Jesus said, “For judgment I came into this world, that those who do not see may see, and those who see may become blind.”

So the atonement is intended to save some, but condemn others.


First John 2:2 is another passage we cannot reconcile with limited atonement: “He is the atoning sacrifice for our sins, and not only for ours but also for the sins of the whole world.” This passage completely undermines the Calvinist interpretation of “world” in John 3:16,17 because it explicitly states that Christ died an atoning death not only for believers, but also for everyone. Here “world” must include nonbelievers because “ours” refers to believers.

i) Olson is piggybacking on his mistaken appeal to Jn 3:16-17.

ii) Calvinism doesn’t deny that Christ died for unbelievers. Christ died for elect unbelievers, whom the Spirit regenerates in due time, thereby making them believers.

iii) The contrast in 1 Jn 2:2 is between those who are already believers, the recipients of John’s letter, who belong the church of Ephesus, and those who will come to faith as a result of the apostolic kerygma (cf. Jn 17:20-21). The “other sheep” (Jn 10:16) or the “children of God” (11:52).

Consider the use of the “world” in Jn 17:21. Clearly Jesus didn’t expect everyone to believe that God sent him. That would be a false expectation. So the “world” can’t be a synonym for “everyone.” Rather, it’s being used in a representative sense.

The “world” is a developing motif in the Fourth Gospel (which lays the foundation for 1 John). You need to study how John develops that motif.

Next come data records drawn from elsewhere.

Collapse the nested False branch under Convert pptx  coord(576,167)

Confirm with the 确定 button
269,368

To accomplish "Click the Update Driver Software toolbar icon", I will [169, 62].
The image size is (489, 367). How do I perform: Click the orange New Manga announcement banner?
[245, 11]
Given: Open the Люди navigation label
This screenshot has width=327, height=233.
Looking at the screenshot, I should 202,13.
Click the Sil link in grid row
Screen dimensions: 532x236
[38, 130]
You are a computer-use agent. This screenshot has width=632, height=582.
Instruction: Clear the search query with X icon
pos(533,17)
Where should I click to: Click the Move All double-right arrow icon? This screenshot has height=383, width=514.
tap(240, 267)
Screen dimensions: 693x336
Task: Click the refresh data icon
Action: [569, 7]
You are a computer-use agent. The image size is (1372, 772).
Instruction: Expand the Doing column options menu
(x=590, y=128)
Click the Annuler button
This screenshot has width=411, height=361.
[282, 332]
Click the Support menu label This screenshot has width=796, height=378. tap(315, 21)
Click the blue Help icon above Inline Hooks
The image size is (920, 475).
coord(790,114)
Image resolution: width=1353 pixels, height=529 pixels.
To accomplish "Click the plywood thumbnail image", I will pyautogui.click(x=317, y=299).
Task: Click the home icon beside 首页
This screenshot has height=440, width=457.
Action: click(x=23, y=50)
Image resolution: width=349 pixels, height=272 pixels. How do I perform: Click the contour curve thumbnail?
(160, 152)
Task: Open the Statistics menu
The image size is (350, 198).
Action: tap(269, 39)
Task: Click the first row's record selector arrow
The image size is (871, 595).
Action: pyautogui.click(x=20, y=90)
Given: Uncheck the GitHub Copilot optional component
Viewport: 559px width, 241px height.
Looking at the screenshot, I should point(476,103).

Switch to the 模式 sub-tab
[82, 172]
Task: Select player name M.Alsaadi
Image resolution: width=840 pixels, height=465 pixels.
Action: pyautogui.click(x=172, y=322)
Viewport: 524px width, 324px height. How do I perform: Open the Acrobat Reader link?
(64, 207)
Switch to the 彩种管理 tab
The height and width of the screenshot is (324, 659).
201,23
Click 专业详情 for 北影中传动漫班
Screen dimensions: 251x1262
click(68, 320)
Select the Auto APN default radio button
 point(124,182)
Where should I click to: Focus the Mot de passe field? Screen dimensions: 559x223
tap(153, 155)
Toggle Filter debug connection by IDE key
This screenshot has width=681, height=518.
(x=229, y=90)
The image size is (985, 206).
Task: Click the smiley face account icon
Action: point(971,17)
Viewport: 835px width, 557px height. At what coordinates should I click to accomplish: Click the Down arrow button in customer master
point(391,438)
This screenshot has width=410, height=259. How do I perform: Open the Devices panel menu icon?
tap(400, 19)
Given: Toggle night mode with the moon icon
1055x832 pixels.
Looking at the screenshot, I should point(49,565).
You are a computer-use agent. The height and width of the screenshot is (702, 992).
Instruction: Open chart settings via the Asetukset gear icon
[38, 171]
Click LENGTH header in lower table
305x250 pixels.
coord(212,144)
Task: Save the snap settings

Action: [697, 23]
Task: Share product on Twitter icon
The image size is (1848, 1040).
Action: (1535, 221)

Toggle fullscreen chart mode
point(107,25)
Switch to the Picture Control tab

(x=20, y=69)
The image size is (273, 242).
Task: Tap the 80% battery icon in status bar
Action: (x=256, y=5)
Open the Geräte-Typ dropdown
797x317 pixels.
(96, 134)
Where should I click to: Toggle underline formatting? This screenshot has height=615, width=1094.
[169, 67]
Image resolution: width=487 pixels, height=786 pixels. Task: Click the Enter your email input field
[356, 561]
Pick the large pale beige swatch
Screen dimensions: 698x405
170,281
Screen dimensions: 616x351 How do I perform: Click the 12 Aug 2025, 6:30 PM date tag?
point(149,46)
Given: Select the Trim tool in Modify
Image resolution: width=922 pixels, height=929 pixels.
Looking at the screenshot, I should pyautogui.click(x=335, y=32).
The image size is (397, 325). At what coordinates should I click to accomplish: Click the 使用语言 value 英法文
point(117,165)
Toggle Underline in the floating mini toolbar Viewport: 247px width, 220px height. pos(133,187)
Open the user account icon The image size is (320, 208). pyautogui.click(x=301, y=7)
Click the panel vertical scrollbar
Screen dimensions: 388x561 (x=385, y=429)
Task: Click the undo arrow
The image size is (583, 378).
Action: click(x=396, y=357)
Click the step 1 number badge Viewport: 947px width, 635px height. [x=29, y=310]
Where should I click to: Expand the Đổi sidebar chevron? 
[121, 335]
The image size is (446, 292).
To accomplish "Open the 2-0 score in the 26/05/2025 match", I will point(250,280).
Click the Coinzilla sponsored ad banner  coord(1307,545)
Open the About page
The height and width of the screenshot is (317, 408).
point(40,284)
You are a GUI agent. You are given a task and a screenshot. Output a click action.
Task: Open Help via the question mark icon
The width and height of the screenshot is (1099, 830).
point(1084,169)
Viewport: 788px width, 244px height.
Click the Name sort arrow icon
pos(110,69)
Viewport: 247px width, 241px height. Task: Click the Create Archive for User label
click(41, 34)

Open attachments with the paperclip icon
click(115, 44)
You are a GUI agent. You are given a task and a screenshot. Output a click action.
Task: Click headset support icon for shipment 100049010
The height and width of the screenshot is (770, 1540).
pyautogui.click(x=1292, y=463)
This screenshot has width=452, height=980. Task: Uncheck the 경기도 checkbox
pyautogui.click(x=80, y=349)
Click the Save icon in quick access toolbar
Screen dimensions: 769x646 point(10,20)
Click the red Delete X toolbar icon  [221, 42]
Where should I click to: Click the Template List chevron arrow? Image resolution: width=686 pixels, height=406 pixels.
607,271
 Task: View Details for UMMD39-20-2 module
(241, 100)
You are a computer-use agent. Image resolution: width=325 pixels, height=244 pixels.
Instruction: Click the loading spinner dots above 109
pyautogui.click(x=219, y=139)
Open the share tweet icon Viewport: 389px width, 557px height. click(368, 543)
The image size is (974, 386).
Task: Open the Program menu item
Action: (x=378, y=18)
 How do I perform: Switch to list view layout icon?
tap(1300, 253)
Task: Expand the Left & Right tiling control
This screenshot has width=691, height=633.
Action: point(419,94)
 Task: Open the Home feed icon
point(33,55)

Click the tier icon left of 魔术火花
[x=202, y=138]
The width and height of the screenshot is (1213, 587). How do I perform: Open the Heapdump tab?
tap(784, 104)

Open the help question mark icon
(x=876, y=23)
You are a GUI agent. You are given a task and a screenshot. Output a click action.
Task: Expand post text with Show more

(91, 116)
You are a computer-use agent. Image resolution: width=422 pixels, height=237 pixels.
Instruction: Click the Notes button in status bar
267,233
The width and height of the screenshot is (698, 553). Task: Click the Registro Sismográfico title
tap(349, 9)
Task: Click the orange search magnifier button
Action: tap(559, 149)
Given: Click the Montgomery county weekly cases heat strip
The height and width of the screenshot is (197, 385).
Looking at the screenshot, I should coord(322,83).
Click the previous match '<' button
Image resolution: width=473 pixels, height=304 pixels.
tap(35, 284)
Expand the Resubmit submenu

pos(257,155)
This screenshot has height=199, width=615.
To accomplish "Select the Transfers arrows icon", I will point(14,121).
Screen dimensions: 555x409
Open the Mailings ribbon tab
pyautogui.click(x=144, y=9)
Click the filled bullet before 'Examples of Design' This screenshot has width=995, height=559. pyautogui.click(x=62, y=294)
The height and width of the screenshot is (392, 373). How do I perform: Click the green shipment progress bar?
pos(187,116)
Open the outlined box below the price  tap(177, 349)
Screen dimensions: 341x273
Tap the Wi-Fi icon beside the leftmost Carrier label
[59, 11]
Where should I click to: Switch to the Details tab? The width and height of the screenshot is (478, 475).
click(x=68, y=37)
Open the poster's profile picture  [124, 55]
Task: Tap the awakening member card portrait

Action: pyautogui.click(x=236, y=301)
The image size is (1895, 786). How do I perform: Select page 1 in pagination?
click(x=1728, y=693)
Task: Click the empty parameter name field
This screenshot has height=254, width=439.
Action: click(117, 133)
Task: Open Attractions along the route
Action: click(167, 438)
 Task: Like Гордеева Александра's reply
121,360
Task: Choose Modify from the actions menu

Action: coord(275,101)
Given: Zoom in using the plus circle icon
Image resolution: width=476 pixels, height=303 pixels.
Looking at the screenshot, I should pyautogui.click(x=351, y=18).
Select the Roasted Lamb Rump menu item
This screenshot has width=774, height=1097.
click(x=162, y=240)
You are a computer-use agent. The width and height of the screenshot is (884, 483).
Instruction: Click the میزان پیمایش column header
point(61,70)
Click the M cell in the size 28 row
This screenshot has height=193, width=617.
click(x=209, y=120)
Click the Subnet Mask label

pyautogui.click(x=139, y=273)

This verse makes it impossible to say that Christ’s death benefits everyone, only not in the same way. (Piper says Christ’s death benefits the nonelected by giving them temporal blessings only.)

But John didn’t think Christ’s death benefits everyone the same way. It doesn’t benefit unbelievers in the same way it benefits believers–except for unbelievers who become believers. Indeed, for unbelievers, his death is a source of condemnation. That’s maleficial rather than beneficial.


John says clearly and unequivocally that Christ’s atoning sacrifice was for the sins of everyone — including those who are not believers.

Does the “whole world” mean “everyone”? Is that what the very same phrase means in 1 Jn 5:19? Yet that passages sets “the whole world” in antithetical contrast to those who are “of God.”


What about 2 Corinthians 5:18,19? “All this is from God, who reconciled us to himself through Christ and gave us the ministry of reconciliation: that God was reconciling the world to himself in Christ, not counting people’s sins against them. And he has committed to us the message of reconciliation.” Calvinists sometimes argue that this passage supports limited atonement. After all, if God was in Christ not counting everyone’s sins against them, then everyone is saved. Therefore, they say, “everyone” must mean only the elect.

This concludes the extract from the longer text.